▶ WHAT YOU NEED TO DO
Lay out part of the listing below as a Markdown table with the columns Row and Line, skipping any blank lines. Begin at the line that contains "The height and width of the screenshot is (642, 1346)." and stop after the line that contains "Viewport: 1065px width, 477px".

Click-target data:
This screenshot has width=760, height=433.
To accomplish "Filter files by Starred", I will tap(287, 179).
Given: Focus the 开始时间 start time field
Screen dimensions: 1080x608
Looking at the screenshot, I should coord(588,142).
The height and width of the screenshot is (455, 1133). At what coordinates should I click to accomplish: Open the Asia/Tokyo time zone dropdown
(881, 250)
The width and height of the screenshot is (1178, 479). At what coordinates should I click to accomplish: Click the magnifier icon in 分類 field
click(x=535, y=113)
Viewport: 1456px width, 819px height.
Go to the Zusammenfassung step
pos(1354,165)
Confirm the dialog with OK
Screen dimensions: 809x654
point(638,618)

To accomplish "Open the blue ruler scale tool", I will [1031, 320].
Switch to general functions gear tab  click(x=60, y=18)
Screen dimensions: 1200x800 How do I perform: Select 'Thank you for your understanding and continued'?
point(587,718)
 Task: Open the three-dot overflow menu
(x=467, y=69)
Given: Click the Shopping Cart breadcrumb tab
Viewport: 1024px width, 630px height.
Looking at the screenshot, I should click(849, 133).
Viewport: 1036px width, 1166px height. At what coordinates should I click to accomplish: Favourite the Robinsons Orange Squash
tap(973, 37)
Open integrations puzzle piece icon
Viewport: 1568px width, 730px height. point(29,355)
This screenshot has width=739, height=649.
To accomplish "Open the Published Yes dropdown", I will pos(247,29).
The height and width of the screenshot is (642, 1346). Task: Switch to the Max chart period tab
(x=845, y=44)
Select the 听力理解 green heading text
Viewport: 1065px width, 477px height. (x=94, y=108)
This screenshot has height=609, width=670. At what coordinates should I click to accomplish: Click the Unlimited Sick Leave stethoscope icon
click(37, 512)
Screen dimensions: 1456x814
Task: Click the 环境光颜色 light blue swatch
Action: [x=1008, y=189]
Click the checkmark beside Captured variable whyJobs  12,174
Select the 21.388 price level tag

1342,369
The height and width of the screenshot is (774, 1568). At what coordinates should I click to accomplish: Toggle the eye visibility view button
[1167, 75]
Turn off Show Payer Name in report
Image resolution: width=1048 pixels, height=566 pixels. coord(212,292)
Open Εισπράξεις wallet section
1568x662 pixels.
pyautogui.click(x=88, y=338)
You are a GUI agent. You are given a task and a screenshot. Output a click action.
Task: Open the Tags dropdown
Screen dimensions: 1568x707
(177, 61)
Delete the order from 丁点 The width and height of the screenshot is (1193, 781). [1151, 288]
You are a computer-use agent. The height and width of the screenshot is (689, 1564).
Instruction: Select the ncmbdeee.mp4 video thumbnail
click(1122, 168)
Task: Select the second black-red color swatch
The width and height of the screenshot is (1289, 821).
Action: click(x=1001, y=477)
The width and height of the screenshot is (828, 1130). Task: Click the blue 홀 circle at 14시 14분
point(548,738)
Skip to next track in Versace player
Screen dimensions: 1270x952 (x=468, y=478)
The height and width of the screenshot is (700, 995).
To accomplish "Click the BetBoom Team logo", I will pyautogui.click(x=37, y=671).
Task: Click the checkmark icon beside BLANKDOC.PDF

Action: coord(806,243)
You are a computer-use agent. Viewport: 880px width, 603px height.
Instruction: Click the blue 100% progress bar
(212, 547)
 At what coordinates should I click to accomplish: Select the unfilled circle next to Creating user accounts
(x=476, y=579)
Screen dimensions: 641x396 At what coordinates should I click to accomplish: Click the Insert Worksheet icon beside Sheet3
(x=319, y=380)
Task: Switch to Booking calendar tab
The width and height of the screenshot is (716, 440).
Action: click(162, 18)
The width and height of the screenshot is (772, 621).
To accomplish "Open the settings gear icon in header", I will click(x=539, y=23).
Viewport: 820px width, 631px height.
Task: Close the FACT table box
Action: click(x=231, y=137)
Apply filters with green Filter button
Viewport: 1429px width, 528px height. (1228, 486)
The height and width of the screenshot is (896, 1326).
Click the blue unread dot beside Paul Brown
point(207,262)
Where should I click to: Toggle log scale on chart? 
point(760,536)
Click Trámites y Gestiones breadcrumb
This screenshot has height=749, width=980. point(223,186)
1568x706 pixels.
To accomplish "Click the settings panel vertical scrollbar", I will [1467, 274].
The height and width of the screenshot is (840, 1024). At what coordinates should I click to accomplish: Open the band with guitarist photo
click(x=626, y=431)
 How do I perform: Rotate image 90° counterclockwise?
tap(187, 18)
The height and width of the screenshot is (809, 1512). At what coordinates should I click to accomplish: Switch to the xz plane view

▶ THE ANSWER
| Row | Line |
|---|---|
| 1 | The height and width of the screenshot is (642, 1346). Task: Switch to the Max chart period tab |
| 2 | (x=845, y=44) |
| 3 | Select the 听力理解 green heading text |
| 4 | Viewport: 1065px width, 477px height. (x=94, y=108) |